The paying agency shall only buy-in skimmed milk powder which complies with Article 11(e) of Regulation (EU) No 1308/2013, with points 2 to 6 of this Part of this Annex and with Part II of Annex V to Implementing Regulation (EU) 2016/1240.
2.
The paying agency shall check the quality of skimmed-milk powder using the methods referred to in Article 4 of Implementing Regulation (EU) 2016/1240, and on the basis of samples taken in accordance with the rules set out in Part I of Annex V to that Regulation. The checks must establish that, except authorised raw materials used for protein adjustment as referred to in point (4)(b) of Annex I to Council Directive 2001/114/EC(1), the skimmed milk powder does not contain other products, in particular buttermilk and whey, as defined in Part II of this Annex.
Protein adjustment, if applicable, shall occur in the liquid phase. Material used for protein adjustment shall be of Union origin.
However, paying agencies may, subject to written agreement of the Commission, set up a system of self-checking under their own supervision in respect of certain quality requirements and for certain approved undertakings.
3.
Levels of radioactivity in skimmed-milk powder may not exceed the maximum levels permitted under Union legislation and shall be monitored only if the situation so requires.
4.
The skimmed-milk powder must have been produced during the 31 days preceding the day on which the paying agency receives the offer to sell at fixed price or, in the case of tenders, during the 31 days preceding the closing date of the tendering sub-period. If the skimmed-milk powder is stored in silos containing the production of more than one day, it must have been produced during the three weeks preceding the week during which the offer to sell at fixed price is received or, in the case of tenders, during the four weeks preceding the closing date of the tendering sub-period.
5.
Where skimmed-milk powder is offered or tendered for intervention in a Member State other than that in which it was produced, buying-in shall be subject to the presentation of a certificate supplied by the competent body of the Member State of production.
The certificate shall be presented to the competent body of the purchasing Member State not later than 35 days after the day on which the offer is received or after the closing date of the tender and shall contain the information referred to in points (a), (b) and (c) of paragraph 2 of Part II of Annex V to Implementing Regulation (EU) 2016/1240, and a confirmation that the skimmed-milk powder has been produced from milk in an approved undertaking in the Union in accordance with Article 11(e) of Regulation (EU) No 1308/2013 and that protein adjustment, if applicable, occurred in the liquid phase.
6.
Where the Member State of production has performed the checks referred to in point 2, the certificate referred to in point 5 shall also contain the results of those checks and confirm that the product concerned is skimmed-milk powder fulfilling the requirements of Article 11(e) of Regulation (EU) No 1308/2013. In that case, the bags referred to in Article 21(2) of Implementing Regulation (EU) 2016/1240 shall be sealed with a numbered label issued by the competent body of the Member State of production. The certificate shall contain the number of the label.

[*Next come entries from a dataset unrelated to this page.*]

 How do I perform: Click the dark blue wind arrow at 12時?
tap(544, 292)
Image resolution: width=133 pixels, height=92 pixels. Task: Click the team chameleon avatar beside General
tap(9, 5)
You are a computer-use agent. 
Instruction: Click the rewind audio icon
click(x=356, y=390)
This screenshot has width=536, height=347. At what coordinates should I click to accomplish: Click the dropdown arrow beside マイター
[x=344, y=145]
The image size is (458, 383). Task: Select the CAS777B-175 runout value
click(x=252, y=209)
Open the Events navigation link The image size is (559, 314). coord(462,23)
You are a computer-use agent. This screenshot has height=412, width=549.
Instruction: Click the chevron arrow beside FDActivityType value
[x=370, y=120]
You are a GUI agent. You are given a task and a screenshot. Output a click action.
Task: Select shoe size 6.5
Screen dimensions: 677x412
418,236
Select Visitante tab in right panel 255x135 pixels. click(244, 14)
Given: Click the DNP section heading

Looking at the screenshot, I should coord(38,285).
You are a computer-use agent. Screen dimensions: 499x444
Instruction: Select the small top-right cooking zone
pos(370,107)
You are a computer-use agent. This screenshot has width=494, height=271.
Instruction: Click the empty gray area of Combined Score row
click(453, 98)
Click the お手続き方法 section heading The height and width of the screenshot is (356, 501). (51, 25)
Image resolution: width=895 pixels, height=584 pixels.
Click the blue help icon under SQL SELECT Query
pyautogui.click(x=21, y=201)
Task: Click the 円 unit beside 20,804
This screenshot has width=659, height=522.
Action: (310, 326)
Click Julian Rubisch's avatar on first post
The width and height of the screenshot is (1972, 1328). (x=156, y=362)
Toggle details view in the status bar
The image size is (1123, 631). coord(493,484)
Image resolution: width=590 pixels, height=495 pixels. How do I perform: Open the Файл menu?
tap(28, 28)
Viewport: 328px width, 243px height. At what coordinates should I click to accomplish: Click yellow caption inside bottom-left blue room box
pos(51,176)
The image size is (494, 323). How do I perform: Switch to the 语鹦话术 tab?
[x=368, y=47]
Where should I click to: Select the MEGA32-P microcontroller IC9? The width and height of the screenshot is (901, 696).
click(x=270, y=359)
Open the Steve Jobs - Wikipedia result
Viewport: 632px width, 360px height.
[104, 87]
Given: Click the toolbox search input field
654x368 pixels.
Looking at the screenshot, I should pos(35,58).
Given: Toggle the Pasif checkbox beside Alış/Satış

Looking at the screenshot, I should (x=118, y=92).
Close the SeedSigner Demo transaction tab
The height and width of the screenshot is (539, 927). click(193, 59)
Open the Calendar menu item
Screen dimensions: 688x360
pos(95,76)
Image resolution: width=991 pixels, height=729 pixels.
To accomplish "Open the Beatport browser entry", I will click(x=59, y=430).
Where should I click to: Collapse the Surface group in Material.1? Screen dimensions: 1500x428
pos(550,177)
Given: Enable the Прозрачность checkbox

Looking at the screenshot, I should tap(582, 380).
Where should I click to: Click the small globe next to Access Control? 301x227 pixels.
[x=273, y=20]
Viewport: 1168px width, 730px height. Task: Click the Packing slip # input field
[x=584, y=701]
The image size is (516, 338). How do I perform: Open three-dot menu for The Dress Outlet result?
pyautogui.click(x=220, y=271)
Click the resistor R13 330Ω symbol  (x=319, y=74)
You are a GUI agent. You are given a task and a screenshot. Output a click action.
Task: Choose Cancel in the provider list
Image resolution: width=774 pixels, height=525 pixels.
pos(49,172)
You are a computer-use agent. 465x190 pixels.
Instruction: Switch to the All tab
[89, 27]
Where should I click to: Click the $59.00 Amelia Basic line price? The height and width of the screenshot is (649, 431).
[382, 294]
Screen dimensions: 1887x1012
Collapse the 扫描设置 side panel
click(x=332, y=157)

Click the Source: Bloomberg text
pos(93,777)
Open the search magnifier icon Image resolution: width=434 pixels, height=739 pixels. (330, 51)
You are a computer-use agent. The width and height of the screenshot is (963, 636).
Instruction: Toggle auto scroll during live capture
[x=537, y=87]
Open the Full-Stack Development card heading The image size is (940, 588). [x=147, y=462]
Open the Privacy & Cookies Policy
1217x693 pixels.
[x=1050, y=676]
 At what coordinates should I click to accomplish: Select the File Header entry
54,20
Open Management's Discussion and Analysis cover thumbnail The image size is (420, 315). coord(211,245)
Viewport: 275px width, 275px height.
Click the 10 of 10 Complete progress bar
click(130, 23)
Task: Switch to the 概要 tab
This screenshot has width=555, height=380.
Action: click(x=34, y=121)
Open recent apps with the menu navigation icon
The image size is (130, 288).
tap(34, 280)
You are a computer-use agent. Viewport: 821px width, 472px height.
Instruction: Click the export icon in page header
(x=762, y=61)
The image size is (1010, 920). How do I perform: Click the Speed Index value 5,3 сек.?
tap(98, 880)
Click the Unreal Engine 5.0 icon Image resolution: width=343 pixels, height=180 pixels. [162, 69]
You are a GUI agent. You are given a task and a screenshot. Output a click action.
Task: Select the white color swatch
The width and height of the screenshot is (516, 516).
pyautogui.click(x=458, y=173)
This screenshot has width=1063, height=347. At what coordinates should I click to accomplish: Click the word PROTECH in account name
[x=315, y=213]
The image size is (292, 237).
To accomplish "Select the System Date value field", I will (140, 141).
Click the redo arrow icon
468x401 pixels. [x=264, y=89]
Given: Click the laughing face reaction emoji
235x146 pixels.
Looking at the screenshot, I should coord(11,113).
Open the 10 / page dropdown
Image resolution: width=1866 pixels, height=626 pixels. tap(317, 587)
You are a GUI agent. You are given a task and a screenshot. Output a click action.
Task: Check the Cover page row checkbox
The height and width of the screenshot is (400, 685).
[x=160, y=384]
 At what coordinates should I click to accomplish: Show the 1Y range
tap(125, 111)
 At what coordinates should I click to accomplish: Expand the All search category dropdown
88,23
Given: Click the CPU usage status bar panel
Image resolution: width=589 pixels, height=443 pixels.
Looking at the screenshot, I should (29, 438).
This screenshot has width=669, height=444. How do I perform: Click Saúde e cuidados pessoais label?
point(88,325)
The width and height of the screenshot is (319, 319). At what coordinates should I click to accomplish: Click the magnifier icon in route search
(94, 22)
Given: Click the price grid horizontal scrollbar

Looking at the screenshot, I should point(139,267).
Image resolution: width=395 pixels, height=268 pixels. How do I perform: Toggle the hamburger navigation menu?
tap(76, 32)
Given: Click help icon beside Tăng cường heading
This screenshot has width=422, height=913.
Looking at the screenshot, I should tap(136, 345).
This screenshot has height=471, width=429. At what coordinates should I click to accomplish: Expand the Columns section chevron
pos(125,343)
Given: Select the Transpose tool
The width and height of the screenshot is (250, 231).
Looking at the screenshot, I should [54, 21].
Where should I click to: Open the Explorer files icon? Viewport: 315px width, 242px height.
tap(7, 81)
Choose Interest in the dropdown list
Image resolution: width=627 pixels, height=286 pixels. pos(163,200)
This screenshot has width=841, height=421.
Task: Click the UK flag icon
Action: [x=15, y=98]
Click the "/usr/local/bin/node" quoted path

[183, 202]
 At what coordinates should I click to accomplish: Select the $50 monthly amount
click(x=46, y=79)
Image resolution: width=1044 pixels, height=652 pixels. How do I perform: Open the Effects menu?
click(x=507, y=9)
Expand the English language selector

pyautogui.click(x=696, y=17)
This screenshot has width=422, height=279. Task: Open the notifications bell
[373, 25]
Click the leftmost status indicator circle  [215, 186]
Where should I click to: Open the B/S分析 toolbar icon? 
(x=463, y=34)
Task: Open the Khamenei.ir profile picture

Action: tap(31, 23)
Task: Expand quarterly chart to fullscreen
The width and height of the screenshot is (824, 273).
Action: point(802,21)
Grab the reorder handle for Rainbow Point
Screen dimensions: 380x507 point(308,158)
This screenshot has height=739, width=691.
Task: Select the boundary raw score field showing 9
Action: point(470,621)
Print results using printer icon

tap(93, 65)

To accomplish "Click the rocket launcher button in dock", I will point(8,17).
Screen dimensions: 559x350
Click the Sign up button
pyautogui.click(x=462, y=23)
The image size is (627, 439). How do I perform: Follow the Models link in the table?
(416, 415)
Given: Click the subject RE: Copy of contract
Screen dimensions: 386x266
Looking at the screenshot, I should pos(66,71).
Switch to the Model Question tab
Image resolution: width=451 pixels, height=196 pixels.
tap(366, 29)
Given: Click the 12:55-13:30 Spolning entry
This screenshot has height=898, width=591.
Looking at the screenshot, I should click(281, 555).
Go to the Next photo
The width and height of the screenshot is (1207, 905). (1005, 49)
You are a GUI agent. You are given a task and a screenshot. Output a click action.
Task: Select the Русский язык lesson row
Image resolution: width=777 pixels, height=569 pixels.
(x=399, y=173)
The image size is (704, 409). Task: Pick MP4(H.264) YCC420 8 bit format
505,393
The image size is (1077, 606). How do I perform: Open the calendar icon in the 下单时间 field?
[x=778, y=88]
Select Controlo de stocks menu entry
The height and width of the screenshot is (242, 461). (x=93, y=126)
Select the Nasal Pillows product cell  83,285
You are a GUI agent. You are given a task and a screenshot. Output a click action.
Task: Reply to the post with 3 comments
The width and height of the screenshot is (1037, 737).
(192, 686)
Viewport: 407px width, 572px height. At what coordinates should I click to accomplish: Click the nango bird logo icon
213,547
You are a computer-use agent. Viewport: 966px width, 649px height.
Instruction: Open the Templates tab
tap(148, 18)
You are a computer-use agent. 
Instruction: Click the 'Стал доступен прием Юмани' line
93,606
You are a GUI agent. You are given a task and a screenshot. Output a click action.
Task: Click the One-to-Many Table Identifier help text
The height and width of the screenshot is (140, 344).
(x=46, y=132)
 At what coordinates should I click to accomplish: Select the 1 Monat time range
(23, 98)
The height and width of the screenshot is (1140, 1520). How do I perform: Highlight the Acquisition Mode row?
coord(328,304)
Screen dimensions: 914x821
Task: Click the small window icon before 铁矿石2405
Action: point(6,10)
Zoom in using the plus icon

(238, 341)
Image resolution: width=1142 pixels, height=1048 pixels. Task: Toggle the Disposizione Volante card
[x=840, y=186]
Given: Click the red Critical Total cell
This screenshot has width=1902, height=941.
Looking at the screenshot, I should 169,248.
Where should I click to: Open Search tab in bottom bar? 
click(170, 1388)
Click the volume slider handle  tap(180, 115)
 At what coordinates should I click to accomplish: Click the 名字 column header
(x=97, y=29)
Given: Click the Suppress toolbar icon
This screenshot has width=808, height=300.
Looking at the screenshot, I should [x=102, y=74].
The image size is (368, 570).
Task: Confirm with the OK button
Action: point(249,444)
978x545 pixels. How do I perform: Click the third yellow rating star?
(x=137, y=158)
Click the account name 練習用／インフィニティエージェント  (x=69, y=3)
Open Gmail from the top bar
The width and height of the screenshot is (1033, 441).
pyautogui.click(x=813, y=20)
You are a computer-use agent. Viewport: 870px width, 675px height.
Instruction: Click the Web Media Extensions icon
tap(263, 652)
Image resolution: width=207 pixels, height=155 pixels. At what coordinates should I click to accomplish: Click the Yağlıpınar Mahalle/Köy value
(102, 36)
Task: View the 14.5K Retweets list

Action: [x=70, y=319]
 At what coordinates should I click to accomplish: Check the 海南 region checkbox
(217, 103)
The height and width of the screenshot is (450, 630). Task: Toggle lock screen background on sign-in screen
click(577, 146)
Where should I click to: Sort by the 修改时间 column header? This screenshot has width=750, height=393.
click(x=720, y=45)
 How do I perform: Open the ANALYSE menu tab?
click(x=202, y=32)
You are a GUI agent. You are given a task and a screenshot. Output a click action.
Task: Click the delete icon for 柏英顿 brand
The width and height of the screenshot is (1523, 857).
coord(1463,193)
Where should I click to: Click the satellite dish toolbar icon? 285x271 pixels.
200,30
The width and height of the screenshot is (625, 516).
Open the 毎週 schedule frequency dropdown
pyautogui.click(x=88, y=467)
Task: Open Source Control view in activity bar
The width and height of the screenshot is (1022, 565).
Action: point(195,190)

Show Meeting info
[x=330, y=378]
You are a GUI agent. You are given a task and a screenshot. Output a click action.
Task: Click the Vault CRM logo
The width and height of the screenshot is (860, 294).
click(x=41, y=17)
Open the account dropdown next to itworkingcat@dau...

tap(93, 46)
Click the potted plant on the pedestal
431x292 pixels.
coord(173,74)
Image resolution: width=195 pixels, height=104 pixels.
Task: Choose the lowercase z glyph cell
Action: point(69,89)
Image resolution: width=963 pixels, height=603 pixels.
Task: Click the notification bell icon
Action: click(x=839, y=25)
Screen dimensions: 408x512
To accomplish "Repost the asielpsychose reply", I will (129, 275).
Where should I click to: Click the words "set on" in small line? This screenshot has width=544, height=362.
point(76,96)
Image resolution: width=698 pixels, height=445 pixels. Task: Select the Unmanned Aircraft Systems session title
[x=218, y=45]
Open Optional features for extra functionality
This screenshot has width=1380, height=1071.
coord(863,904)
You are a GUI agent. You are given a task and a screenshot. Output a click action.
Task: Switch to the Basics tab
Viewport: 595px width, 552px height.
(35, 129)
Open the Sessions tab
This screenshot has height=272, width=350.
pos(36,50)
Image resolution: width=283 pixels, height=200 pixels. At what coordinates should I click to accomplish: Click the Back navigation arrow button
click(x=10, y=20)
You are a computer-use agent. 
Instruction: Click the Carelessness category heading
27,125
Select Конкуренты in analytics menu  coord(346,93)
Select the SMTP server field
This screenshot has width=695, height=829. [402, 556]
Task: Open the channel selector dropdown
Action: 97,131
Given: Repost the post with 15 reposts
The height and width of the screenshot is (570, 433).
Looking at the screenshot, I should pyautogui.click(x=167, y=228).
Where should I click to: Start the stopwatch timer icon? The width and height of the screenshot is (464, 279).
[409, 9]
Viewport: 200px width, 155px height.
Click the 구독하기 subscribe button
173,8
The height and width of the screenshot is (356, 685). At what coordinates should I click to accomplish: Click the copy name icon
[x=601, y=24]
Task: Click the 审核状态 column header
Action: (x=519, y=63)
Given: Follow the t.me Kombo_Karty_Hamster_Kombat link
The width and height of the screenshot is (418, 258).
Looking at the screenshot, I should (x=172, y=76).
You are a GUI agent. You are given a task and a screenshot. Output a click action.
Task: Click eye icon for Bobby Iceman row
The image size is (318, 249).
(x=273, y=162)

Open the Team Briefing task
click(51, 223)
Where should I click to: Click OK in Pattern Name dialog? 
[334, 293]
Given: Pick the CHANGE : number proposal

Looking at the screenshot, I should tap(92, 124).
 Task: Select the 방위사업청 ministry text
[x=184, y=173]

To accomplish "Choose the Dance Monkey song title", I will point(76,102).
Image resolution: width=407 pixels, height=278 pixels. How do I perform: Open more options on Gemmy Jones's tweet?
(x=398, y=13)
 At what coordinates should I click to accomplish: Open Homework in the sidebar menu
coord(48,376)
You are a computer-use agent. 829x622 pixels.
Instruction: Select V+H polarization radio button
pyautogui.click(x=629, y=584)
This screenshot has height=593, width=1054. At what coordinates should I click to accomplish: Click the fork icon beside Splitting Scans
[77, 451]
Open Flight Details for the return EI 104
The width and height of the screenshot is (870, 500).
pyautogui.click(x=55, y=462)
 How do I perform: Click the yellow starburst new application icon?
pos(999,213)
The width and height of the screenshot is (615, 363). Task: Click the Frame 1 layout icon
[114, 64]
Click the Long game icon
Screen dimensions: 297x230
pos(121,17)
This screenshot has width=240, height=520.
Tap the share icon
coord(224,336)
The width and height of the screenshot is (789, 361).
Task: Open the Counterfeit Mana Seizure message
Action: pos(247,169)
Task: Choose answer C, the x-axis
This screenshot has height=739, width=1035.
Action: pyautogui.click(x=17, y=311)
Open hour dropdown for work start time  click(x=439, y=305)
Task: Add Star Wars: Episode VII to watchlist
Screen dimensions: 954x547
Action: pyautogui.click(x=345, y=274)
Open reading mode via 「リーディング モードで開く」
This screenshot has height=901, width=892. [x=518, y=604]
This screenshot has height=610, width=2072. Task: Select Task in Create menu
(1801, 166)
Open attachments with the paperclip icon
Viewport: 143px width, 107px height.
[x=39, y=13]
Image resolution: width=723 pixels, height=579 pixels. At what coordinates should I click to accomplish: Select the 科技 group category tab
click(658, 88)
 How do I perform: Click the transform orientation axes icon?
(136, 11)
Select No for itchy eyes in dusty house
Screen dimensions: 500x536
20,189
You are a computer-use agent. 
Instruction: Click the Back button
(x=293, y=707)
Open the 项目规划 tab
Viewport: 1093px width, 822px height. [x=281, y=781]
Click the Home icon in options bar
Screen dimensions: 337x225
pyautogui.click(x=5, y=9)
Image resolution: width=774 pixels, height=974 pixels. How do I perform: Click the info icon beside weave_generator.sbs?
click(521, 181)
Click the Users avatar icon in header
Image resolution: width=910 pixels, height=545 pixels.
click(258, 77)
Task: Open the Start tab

PART IIU.K. Compositional requirements and quality characteristics
| a ‘Buttermilk’ means the by-product of butter production obtained after churning of the cream and separation of the solid fat. | |
| b The absence of buttermilk can be established either by an on-the-spot inspection of the production plant carried out without prior notice at least once a week, or by a laboratory analysis of the end product indicating a maximum of 69,31 mg of PEDP phosphatidylethanolamine dipalmitoyl per 100 g. | |
| c ‘Whey’ means the by-product of cheese or casein production obtained by the action of acids, rennet and/or chemico-physical processes. | |
| d ‘Whey’ means the by-product of cheese or casein production obtained by the action of acids, rennet and/or chemico-physical processes. The method to be applied shall be approved by the paying agency. | |
| e Raw milk used for the production of skimmed milk powder must meet the requirements specified in Section IX of Annex III to Regulation (EC) No 853/2004. | |
| Parameters | Content and quality characteristics |
|---|---|
| Protein content | Minimum 34,0 % of the non-fat dry matter |
| Fat content | Maximum 1,00 % |
| Water content | Maximum 3,5 % |
| Titratable acidity in ml of decinormal sodium hydroxide solution | Maximum 19,5 ml |
| Lactate content | Maximum 150 mg/100 g |
| Additives | None |
| Phosphatase test | Negative, i.e., not more than 350 mU of phosphatasic activity per litre of reconstituted milk |
| Solubility index | Maximum 0,5 ml (24 °C) |
| Burnt-particles index | Maximum 15,0 mg, i.e. disc B minimum |
| Micro-organism content | Maximum 40 000 per gram |
| Detection of coliforms | Negative in 0,1 g |
| Detection of buttermilka | Negativeb |
| Detection of rennet wheyc | None |
| Detection of acid wheyd | None |
| Taste and smell | Clean |
| Appearance | White or slightly yellowish colour, free from impurities and coloured particles |
| Antimicrobial substances | Negativee |
PART IIIU.K. Criteria for the approval of undertakings referred to in Article 11(e) of Regulation (EU) No 1308/2013
1.
Undertakings referred to in Article 11(e) of Regulation (EU) No 1308/2013 shall be approved only if they:
(a)
are approved in accordance with Article 4 of Regulation (EC) No 853/2004 and have the appropriate technical equipment;
(b)
undertake to keep permanent records in the form determined by the competent body of each Member State, listing the supplier and origin of the raw materials, the quantities of skimmed-milk powder, buttermilk and whey obtained and the packaging, identification and exit date of each production batch intended for public intervention;
(c)
agree to submit their production of skimmed milk powder liable to be offered for intervention to a specific official inspection;
(d)
undertake to inform the competent body, at least two working days in advance, of their intention to produce skimmed milk powder for public intervention; however, the Member State may set a shorter time limit.
2.
To ensure compliance with this Regulation, the competent bodies shall carry out unannounced on-the-spot inspections, on the basis of the intervention skimmed milk powder production schedule of the undertakings concerned.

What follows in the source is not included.